Element lookup records »
--------------------------------------------------

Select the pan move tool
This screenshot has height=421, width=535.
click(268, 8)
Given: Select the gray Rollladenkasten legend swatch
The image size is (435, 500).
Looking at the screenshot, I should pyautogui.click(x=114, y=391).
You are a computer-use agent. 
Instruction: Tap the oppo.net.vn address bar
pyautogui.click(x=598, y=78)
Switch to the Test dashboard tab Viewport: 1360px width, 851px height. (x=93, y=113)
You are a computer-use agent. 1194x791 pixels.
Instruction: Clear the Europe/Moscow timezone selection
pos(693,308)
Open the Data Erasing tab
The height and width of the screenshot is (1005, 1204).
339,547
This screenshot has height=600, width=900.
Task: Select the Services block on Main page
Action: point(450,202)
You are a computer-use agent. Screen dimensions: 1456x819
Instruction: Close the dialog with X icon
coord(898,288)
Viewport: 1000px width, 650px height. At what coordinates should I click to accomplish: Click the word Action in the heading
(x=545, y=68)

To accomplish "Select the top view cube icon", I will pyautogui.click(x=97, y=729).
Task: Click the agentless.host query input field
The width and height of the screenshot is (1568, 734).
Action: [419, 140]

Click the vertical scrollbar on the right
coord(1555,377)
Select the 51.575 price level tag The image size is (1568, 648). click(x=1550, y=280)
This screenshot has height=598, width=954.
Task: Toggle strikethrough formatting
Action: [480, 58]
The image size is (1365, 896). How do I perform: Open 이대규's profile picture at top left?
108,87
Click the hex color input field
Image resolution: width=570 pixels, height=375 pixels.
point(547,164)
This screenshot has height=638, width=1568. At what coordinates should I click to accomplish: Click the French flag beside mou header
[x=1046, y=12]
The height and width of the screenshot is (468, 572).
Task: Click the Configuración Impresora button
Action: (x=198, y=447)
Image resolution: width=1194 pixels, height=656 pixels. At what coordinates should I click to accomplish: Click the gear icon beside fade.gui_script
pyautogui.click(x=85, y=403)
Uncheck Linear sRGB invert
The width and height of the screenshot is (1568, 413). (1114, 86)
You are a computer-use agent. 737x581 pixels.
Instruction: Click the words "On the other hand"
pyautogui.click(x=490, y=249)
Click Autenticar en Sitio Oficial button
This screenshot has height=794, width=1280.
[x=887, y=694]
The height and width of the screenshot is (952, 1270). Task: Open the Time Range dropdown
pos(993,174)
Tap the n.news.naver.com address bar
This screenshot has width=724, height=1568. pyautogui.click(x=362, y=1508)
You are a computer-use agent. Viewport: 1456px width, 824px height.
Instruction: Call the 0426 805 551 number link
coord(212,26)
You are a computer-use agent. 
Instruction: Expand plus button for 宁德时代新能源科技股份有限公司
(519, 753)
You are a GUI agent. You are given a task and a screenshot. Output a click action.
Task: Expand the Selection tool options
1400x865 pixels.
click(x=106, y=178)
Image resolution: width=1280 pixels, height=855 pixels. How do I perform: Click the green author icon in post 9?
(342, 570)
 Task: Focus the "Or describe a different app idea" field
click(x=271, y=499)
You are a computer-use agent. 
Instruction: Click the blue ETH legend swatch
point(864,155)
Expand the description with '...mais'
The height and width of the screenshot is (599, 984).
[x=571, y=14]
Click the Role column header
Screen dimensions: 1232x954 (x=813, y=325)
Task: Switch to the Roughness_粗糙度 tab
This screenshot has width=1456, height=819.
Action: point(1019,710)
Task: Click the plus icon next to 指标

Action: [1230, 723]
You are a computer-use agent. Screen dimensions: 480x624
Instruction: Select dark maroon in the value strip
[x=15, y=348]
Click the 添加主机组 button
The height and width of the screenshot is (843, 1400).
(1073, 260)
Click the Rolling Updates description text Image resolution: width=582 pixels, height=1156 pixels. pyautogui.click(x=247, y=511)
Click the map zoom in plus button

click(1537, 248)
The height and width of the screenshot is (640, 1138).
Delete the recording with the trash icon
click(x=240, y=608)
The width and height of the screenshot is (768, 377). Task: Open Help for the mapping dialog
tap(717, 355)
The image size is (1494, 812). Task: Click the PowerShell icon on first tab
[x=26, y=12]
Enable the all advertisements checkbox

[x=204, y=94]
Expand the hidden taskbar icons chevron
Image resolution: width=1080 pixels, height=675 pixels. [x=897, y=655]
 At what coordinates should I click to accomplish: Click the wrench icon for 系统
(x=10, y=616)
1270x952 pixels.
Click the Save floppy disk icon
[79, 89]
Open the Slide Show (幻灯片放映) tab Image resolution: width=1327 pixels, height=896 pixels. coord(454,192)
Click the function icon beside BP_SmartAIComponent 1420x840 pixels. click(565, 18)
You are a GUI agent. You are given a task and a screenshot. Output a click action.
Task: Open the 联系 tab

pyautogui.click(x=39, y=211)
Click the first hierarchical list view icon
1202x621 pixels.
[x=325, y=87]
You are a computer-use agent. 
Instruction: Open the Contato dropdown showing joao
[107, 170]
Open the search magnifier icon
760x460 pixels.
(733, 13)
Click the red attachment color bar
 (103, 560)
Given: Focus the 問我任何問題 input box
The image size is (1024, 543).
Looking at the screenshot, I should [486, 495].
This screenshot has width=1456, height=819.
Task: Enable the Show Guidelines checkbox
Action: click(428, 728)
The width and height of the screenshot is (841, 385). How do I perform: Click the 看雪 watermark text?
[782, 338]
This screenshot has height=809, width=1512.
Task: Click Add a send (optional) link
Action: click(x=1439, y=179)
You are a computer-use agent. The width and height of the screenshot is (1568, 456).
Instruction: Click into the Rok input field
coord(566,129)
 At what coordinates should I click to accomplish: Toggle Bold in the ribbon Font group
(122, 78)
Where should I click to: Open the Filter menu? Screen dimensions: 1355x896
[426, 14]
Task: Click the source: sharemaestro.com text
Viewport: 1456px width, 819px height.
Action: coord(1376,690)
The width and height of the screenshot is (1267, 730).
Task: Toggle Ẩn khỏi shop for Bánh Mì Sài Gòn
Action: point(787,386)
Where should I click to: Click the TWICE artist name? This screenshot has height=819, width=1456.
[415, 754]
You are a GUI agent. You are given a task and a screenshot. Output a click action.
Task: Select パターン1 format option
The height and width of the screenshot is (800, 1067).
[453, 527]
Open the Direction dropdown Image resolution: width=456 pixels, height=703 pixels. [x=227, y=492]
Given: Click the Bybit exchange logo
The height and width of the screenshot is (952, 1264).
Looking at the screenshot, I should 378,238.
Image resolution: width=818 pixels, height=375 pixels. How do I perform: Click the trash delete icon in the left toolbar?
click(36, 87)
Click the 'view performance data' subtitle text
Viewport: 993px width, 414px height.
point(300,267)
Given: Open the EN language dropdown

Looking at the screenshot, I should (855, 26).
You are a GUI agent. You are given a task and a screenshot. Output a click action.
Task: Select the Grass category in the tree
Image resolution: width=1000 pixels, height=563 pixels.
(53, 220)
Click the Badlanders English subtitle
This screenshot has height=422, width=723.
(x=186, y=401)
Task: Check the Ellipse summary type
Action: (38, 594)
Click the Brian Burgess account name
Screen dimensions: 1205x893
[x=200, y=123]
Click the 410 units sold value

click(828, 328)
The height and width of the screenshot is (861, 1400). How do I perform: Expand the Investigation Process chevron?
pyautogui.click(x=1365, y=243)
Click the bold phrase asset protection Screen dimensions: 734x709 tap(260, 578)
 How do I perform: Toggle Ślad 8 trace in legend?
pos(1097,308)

--------------------------------------------------

Rewrite all of the lines above with "computer-use agent" changed to "desktop agent" and nothing else altered.

Select the pan move tool
This screenshot has height=421, width=535.
click(268, 8)
Given: Select the gray Rollladenkasten legend swatch
The image size is (435, 500).
Looking at the screenshot, I should pyautogui.click(x=114, y=391).
You are a desktop agent. 
Instruction: Tap the oppo.net.vn address bar
pyautogui.click(x=598, y=78)
Switch to the Test dashboard tab Viewport: 1360px width, 851px height. (x=93, y=113)
You are a desktop agent. 1194x791 pixels.
Instruction: Clear the Europe/Moscow timezone selection
pos(693,308)
Open the Data Erasing tab
The height and width of the screenshot is (1005, 1204).
339,547
This screenshot has height=600, width=900.
Task: Select the Services block on Main page
Action: point(450,202)
You are a desktop agent. Screen dimensions: 1456x819
Instruction: Close the dialog with X icon
coord(898,288)
Viewport: 1000px width, 650px height. At what coordinates should I click to accomplish: Click the word Action in the heading
(x=545, y=68)

To accomplish "Select the top view cube icon", I will pyautogui.click(x=97, y=729).
Task: Click the agentless.host query input field
The width and height of the screenshot is (1568, 734).
Action: [419, 140]

Click the vertical scrollbar on the right
coord(1555,377)
Select the 51.575 price level tag The image size is (1568, 648). click(x=1550, y=280)
This screenshot has height=598, width=954.
Task: Toggle strikethrough formatting
Action: [480, 58]
The image size is (1365, 896). How do I perform: Open 이대규's profile picture at top left?
108,87
Click the hex color input field
Image resolution: width=570 pixels, height=375 pixels.
point(547,164)
This screenshot has height=638, width=1568. At what coordinates should I click to accomplish: Click the French flag beside mou header
[x=1046, y=12]
The height and width of the screenshot is (468, 572).
Task: Click the Configuración Impresora button
Action: (x=198, y=447)
Image resolution: width=1194 pixels, height=656 pixels. At what coordinates should I click to accomplish: Click the gear icon beside fade.gui_script
pyautogui.click(x=85, y=403)
Uncheck Linear sRGB invert
The width and height of the screenshot is (1568, 413). (1114, 86)
You are a desktop agent. 737x581 pixels.
Instruction: Click the words "On the other hand"
pyautogui.click(x=490, y=249)
Click Autenticar en Sitio Oficial button
This screenshot has height=794, width=1280.
[x=887, y=694]
The height and width of the screenshot is (952, 1270). Task: Open the Time Range dropdown
pos(993,174)
Tap the n.news.naver.com address bar
This screenshot has width=724, height=1568. pyautogui.click(x=362, y=1508)
You are a desktop agent. Viewport: 1456px width, 824px height.
Instruction: Call the 0426 805 551 number link
coord(212,26)
You are a desktop agent. 
Instruction: Expand plus button for 宁德时代新能源科技股份有限公司
(519, 753)
You are a GUI agent. You are given a task and a screenshot. Output a click action.
Task: Expand the Selection tool options
1400x865 pixels.
click(x=106, y=178)
Image resolution: width=1280 pixels, height=855 pixels. How do I perform: Click the green author icon in post 9?
(342, 570)
 Task: Focus the "Or describe a different app idea" field
click(x=271, y=499)
You are a desktop agent. 
Instruction: Click the blue ETH legend swatch
point(864,155)
Expand the description with '...mais'
The height and width of the screenshot is (599, 984).
[x=571, y=14]
Click the Role column header
Screen dimensions: 1232x954 (x=813, y=325)
Task: Switch to the Roughness_粗糙度 tab
This screenshot has width=1456, height=819.
Action: point(1019,710)
Task: Click the plus icon next to 指标

Action: [1230, 723]
You are a desktop agent. Screen dimensions: 480x624
Instruction: Select dark maroon in the value strip
[x=15, y=348]
Click the 添加主机组 button
The height and width of the screenshot is (843, 1400).
(1073, 260)
Click the Rolling Updates description text Image resolution: width=582 pixels, height=1156 pixels. pyautogui.click(x=247, y=511)
Click the map zoom in plus button

click(1537, 248)
The height and width of the screenshot is (640, 1138).
Delete the recording with the trash icon
click(x=240, y=608)
The width and height of the screenshot is (768, 377). Task: Open Help for the mapping dialog
tap(717, 355)
The image size is (1494, 812). Task: Click the PowerShell icon on first tab
[x=26, y=12]
Enable the all advertisements checkbox

[x=204, y=94]
Expand the hidden taskbar icons chevron
Image resolution: width=1080 pixels, height=675 pixels. [x=897, y=655]
 At what coordinates should I click to accomplish: Click the wrench icon for 系统
(x=10, y=616)
1270x952 pixels.
Click the Save floppy disk icon
[79, 89]
Open the Slide Show (幻灯片放映) tab Image resolution: width=1327 pixels, height=896 pixels. coord(454,192)
Click the function icon beside BP_SmartAIComponent 1420x840 pixels. click(565, 18)
You are a GUI agent. You are given a task and a screenshot. Output a click action.
Task: Open the 联系 tab

pyautogui.click(x=39, y=211)
Click the first hierarchical list view icon
1202x621 pixels.
[x=325, y=87]
You are a desktop agent. 
Instruction: Open the Contato dropdown showing joao
[107, 170]
Open the search magnifier icon
760x460 pixels.
(733, 13)
Click the red attachment color bar
 (103, 560)
Given: Focus the 問我任何問題 input box
The image size is (1024, 543).
Looking at the screenshot, I should [486, 495].
This screenshot has width=1456, height=819.
Task: Enable the Show Guidelines checkbox
Action: click(428, 728)
The width and height of the screenshot is (841, 385). How do I perform: Click the 看雪 watermark text?
[782, 338]
This screenshot has height=809, width=1512.
Task: Click Add a send (optional) link
Action: click(x=1439, y=179)
You are a desktop agent. The width and height of the screenshot is (1568, 456).
Instruction: Click into the Rok input field
coord(566,129)
 At what coordinates should I click to accomplish: Toggle Bold in the ribbon Font group
(122, 78)
Where should I click to: Open the Filter menu? Screen dimensions: 1355x896
[426, 14]
Task: Click the source: sharemaestro.com text
Viewport: 1456px width, 819px height.
Action: coord(1376,690)
The width and height of the screenshot is (1267, 730).
Task: Toggle Ẩn khỏi shop for Bánh Mì Sài Gòn
Action: point(787,386)
Where should I click to: Click the TWICE artist name? This screenshot has height=819, width=1456.
[415, 754]
You are a GUI agent. You are given a task and a screenshot. Output a click action.
Task: Select パターン1 format option
The height and width of the screenshot is (800, 1067).
[453, 527]
Open the Direction dropdown Image resolution: width=456 pixels, height=703 pixels. [x=227, y=492]
Given: Click the Bybit exchange logo
The height and width of the screenshot is (952, 1264).
Looking at the screenshot, I should 378,238.
Image resolution: width=818 pixels, height=375 pixels. How do I perform: Click the trash delete icon in the left toolbar?
click(36, 87)
Click the 'view performance data' subtitle text
Viewport: 993px width, 414px height.
point(300,267)
Given: Open the EN language dropdown

Looking at the screenshot, I should (855, 26).
You are a GUI agent. You are given a task and a screenshot. Output a click action.
Task: Select the Grass category in the tree
Image resolution: width=1000 pixels, height=563 pixels.
(53, 220)
Click the Badlanders English subtitle
This screenshot has height=422, width=723.
(x=186, y=401)
Task: Check the Ellipse summary type
Action: (38, 594)
Click the Brian Burgess account name
Screen dimensions: 1205x893
[x=200, y=123]
Click the 410 units sold value

click(828, 328)
The height and width of the screenshot is (861, 1400). How do I perform: Expand the Investigation Process chevron?
pyautogui.click(x=1365, y=243)
Click the bold phrase asset protection Screen dimensions: 734x709 tap(260, 578)
 How do I perform: Toggle Ślad 8 trace in legend?
pos(1097,308)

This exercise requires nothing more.